Question

The half-life of iodine-$$131$$ is $$8$$ days. The percent of the isotope left in the body $$d$$ days after being introduced is $$I=100(\dfrac {1}{2})^{\frac {d}{8}}$$. When this equation is written in terms ofthe number $$e$$, the base of the natural logarithm, it is equivalent to $$I=100e^{kd}$$. What is the approximate value of the constant, $$k$$? （ ）
A. $$-0.087$$
B. $$0.087$$
C. $$-11.542$$
D. $$11.542$$

Answer

**step1** Understanding the problem

The problem presents two different mathematical expressions for the percentage of iodine-131 remaining in the body, denoted by $$I$$. The first expression is given as $$I=100(\dfrac {1}{2})^{\frac {d}{8}}$$, where $$d$$ represents the number of days. The second expression is given as $$I=100e^{kd}$$, where $$e$$ is the base of the natural logarithm and $$k$$ is a constant. Our goal is to determine the approximate numerical value of the constant $$k$$. Since both equations describe the same quantity $$I$$, we can set them equal to each other to solve for $$k$$.

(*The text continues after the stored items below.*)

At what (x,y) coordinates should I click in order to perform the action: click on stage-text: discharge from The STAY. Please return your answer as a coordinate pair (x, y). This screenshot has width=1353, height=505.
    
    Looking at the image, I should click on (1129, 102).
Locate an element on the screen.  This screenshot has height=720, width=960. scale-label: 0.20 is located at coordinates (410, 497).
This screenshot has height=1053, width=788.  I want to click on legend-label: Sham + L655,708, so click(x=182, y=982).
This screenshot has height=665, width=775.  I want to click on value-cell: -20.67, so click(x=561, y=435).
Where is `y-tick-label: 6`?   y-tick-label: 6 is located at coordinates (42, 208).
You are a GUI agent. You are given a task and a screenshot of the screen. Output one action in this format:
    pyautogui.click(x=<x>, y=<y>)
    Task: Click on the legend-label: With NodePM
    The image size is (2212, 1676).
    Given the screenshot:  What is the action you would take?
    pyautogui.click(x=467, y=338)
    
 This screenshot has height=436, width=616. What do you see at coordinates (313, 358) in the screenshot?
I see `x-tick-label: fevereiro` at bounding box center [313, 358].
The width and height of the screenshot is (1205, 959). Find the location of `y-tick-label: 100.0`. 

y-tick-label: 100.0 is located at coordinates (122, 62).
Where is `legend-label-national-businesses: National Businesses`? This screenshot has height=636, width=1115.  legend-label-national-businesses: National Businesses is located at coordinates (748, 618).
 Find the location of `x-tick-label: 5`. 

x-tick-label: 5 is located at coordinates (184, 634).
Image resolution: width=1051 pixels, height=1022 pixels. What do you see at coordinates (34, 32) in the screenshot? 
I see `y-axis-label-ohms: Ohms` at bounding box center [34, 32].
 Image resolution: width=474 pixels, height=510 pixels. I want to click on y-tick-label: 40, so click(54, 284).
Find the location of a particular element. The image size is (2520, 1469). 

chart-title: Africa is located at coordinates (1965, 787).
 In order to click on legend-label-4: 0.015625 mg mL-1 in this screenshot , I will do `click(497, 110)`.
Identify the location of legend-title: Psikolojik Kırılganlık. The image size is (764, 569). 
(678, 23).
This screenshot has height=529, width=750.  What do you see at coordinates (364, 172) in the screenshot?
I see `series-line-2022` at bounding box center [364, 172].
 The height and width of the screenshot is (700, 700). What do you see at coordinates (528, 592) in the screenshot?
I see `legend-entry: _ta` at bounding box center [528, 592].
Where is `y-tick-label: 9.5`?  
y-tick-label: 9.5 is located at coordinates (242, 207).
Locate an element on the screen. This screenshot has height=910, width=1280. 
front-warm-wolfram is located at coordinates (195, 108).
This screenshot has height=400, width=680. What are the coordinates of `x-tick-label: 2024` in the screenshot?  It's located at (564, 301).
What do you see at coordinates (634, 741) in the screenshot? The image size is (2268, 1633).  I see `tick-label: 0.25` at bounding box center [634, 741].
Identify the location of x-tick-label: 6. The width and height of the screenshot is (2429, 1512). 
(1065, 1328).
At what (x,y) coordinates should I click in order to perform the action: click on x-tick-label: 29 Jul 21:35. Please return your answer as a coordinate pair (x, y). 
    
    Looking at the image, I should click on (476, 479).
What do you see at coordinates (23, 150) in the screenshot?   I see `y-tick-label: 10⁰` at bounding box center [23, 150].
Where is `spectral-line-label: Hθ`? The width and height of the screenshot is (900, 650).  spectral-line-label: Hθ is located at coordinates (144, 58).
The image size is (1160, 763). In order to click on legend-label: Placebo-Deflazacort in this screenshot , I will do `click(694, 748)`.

**step2** Equating the two expressions

We set the two given expressions for $$I$$ equal to each other:
$$100\left(\dfrac {1}{2}\right)^{\frac {d}{8}} = 100e^{kd}$$

**step3** Simplifying the equation

To simplify the equation, we can divide both sides by 100:
$$\left(\dfrac {1}{2}\right)^{\frac {d}{8}} = e^{kd}$$

**step4** Solving for k using logarithms

To solve for $$k$$, we need to isolate it from the exponent. We can achieve this by taking the natural logarithm (ln) of both sides of the equation. The natural logarithm is the inverse operation of exponentiation with base $$e$$. Key properties of logarithms will be used:
1. $$\ln(a^b) = b \ln(a)$$
2. $$\ln(e^x) = x$$
Applying the natural logarithm to both sides:
$$\ln\left[\left(\dfrac {1}{2}\right)^{\frac {d}{8}}\right] = \ln(e^{kd})$$
Using the logarithm properties, the equation becomes:
$$\dfrac{d}{8} \ln\left(\dfrac{1}{2}\right) = kd$$
Now, we can divide both sides by $$d$$ (assuming $$d \neq 0$$ since time has passed for the substance to decay):
$$\dfrac{1}{8} \ln\left(\dfrac{1}{2}\right) = k$$
We also know that $$\ln\left(\dfrac{1}{2}\right)$$ can be written as $$\ln(1) - \ln(2)$$. Since $$\ln(1) = 0$$, this simplifies to $$-\ln(2)$$.
So, the expression for $$k$$ is:
$$k = -\dfrac{1}{8} \ln(2)$$

**step5** Calculating the numerical value of k

To find the approximate numerical value of $$k$$, we use the known approximate value for $$\ln(2)$$, which is approximately $$0.693147$$.
Substitute this value into the equation for $$k$$:
$$k \approx -\dfrac{1}{8} \times 0.693147$$
$$k \approx -0.086643375$$
Rounding this value to three decimal places, which is a common practice for such approximations and matches the precision of the options, we get:
$$k \approx -0.087$$

**step6** Comparing with options

We compare our calculated value of $$k$$ with the given options:
A. $$-0.087$$
B. $$0.087$$
C. $$-11.542$$
D. $$11.542$$
Our calculated value, $$k \approx -0.087$$, matches option A.